= Karl Fritsch (meteorologist) =

Austrian scientist, meteorologist and biologist (1812–1879)

Karl Fritsch (16 August 1812 – 26 December 1879) was an Austrian lawyer, meteorologist and naturalist. He also had an interest in insects, particularly the hymenoptera. He took a special interest in seasonal phenomena and is considered as a founder of phenology studies in Austria. He was a funder of the Austrian Society for Meteorology in 1865.

==Biography==
Fritsch was born in Prague to Peter and Johanna née Pilz. He became interested in natural history and particularly meteorology after visiting the Prague Observatory as a boy. After school he studied philosophy and law (1833–1836) and during his internship he met Karl Kreisl at the Prague Observatory who supported him. When the Central Institute for Meteorological and Earth Magnetism was established in Vienna in 1851, Fritsch joined as an adjunct. He later became the deputy directory and worked there until his retirement in 1872. He then moved to live in Salzburg where he took charge of the meteorological observatory. In addition to meteorology, he was interested in insects, particularly the bees and he took a special interest in their seasonal activities. He established a network of observers who provided him data on the first appearance of bees in spring, the flowering of plants, as well as other seasonal phenomena.
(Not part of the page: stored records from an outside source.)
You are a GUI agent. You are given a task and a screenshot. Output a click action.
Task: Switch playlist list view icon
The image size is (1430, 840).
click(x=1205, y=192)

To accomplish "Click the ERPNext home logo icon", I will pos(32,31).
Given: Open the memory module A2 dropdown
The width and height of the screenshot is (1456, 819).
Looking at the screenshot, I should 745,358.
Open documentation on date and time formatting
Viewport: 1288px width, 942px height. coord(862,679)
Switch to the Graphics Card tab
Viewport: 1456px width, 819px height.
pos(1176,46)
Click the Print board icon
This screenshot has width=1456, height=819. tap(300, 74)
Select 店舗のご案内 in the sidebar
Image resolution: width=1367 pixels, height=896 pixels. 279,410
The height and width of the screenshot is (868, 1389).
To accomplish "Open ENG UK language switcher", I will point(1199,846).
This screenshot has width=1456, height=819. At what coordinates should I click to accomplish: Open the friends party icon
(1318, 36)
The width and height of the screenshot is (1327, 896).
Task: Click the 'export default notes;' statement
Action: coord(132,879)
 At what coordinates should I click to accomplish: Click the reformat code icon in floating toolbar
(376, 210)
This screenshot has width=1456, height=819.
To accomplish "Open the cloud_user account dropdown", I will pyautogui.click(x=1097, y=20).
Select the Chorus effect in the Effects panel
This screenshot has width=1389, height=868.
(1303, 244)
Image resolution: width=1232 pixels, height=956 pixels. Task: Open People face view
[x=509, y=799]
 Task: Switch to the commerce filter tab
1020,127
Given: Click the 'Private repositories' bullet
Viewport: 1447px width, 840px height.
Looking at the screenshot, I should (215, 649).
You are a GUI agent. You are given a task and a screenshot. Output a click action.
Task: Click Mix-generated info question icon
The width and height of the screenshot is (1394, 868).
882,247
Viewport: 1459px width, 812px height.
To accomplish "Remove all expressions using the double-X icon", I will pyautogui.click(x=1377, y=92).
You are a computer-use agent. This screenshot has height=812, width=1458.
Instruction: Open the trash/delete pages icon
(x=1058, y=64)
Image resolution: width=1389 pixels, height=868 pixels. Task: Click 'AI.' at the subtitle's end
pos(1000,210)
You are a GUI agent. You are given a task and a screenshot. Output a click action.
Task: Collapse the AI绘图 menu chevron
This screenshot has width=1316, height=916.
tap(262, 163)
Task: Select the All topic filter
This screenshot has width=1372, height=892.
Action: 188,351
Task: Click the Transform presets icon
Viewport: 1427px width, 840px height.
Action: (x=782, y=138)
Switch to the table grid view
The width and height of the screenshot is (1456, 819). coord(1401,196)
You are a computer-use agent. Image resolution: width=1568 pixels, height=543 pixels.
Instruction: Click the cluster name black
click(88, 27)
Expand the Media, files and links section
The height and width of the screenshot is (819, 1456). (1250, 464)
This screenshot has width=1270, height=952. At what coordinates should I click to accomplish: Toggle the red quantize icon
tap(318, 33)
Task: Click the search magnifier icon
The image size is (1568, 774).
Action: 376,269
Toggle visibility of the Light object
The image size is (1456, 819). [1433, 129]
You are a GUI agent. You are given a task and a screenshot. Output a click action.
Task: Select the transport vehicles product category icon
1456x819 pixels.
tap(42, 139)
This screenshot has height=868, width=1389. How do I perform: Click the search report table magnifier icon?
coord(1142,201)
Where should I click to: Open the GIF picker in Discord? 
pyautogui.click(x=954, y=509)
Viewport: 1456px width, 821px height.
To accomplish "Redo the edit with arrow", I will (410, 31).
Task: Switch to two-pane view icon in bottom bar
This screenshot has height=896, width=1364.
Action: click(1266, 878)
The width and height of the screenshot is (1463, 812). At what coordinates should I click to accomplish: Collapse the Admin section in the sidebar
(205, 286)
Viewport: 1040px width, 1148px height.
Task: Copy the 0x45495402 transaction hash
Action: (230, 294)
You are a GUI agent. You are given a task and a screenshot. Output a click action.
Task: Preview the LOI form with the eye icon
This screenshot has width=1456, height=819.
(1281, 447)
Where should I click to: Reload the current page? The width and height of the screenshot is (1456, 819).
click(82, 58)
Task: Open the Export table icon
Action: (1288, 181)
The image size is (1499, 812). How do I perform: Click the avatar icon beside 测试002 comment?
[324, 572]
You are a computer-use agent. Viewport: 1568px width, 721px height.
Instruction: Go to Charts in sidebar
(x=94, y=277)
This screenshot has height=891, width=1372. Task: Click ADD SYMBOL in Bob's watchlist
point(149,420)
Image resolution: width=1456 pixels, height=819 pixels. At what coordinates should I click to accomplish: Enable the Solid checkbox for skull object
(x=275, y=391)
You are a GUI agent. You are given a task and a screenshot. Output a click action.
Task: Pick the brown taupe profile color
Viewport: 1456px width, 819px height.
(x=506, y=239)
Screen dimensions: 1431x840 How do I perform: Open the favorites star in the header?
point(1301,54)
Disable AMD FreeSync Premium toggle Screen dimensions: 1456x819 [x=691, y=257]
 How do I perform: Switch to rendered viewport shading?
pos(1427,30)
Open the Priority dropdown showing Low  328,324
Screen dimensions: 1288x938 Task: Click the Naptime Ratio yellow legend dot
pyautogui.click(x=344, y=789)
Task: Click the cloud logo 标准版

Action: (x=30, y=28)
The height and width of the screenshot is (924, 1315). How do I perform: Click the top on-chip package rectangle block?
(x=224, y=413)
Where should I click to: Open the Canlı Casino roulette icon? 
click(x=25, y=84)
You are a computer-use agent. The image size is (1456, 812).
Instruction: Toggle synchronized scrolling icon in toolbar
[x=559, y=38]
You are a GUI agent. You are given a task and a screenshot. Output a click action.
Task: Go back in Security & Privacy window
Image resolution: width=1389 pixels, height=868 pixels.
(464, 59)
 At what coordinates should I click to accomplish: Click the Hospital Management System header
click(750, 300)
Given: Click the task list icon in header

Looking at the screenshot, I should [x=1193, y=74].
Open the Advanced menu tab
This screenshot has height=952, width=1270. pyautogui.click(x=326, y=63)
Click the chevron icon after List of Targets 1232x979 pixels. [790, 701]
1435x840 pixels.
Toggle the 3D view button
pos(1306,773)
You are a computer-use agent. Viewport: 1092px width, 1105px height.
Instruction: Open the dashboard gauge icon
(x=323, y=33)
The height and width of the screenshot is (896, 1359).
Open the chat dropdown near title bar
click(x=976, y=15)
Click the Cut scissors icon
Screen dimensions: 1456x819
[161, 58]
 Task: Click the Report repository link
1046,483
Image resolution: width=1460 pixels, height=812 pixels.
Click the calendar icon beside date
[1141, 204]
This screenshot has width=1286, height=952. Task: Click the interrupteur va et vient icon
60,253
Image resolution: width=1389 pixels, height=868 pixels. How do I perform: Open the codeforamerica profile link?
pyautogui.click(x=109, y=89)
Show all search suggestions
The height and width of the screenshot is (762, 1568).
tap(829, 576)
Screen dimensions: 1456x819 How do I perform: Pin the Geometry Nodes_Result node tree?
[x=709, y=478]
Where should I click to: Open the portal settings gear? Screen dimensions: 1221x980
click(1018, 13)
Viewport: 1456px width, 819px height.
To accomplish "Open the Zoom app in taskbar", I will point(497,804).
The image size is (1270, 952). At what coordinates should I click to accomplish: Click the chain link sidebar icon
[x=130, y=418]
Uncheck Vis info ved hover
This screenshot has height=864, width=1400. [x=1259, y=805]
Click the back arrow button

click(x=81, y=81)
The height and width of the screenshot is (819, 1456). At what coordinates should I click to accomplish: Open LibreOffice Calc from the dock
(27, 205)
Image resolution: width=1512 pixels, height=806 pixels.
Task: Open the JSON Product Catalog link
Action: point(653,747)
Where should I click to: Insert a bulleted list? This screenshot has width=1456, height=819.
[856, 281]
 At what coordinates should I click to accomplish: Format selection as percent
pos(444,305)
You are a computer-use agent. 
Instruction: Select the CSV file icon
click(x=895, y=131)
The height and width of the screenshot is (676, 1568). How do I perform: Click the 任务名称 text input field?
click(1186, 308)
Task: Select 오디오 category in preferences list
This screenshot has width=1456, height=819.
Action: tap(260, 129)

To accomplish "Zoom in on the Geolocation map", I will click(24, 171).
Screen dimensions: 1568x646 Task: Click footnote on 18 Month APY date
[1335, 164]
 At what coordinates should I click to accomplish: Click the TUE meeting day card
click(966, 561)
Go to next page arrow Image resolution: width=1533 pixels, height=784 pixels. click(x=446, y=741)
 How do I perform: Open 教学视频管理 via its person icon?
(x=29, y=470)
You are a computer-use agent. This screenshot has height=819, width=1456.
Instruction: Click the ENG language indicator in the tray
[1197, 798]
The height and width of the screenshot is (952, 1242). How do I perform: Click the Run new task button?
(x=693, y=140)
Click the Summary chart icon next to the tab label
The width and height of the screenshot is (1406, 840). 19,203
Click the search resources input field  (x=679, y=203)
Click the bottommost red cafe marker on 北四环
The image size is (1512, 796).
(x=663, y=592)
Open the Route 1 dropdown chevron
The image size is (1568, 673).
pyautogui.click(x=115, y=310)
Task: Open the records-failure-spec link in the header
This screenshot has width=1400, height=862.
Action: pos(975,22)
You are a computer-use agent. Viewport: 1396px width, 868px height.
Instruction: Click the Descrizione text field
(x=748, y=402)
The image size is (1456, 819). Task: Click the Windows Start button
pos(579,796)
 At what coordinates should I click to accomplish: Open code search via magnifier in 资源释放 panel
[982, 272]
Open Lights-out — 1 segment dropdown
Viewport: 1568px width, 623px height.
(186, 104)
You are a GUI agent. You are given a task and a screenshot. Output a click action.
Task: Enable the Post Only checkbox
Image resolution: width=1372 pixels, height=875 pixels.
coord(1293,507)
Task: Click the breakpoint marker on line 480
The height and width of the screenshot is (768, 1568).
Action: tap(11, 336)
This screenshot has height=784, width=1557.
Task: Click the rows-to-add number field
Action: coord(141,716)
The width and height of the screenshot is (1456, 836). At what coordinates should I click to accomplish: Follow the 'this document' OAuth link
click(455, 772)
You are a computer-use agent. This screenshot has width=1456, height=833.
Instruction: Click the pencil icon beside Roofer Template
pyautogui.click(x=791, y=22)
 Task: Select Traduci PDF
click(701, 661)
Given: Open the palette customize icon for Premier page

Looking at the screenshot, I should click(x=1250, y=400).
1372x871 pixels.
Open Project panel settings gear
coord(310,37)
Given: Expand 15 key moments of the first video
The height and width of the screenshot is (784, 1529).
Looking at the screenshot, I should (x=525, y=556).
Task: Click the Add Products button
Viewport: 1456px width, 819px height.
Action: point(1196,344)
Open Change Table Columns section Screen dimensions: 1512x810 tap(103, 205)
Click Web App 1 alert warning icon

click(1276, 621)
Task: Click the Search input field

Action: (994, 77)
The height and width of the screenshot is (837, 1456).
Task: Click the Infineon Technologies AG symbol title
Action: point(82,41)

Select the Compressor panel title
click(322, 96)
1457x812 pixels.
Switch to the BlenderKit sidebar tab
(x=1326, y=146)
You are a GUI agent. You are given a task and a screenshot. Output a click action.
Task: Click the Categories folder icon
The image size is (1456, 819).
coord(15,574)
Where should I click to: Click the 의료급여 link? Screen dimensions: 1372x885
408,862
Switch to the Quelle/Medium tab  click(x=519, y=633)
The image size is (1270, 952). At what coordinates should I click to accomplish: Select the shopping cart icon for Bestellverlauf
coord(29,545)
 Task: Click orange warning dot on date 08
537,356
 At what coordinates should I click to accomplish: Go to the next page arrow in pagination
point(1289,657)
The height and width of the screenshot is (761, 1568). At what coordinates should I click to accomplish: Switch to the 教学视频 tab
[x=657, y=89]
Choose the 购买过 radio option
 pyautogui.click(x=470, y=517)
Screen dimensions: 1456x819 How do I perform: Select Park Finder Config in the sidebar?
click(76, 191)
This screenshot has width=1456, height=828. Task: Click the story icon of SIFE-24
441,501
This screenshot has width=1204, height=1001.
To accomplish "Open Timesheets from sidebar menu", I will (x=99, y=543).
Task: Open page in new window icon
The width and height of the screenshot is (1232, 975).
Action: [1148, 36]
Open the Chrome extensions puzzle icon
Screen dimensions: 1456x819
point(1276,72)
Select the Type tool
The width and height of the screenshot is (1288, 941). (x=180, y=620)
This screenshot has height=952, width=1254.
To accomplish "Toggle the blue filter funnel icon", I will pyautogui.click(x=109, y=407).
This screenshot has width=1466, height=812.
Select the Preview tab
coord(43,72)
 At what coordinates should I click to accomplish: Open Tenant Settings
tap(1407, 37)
He presented the work on the long term studies on periodical phenomena in animals and plants at the London Statistical Congress of July 1860. He has been considered as a founder of phenological studies in Austria.

Fritsch married Caroline Berka in 1843 and after her death in 1862 he married Anna Steinwender in 1863. From his second marriage he had a son, the botanist Karl Fritsch (1864–1934).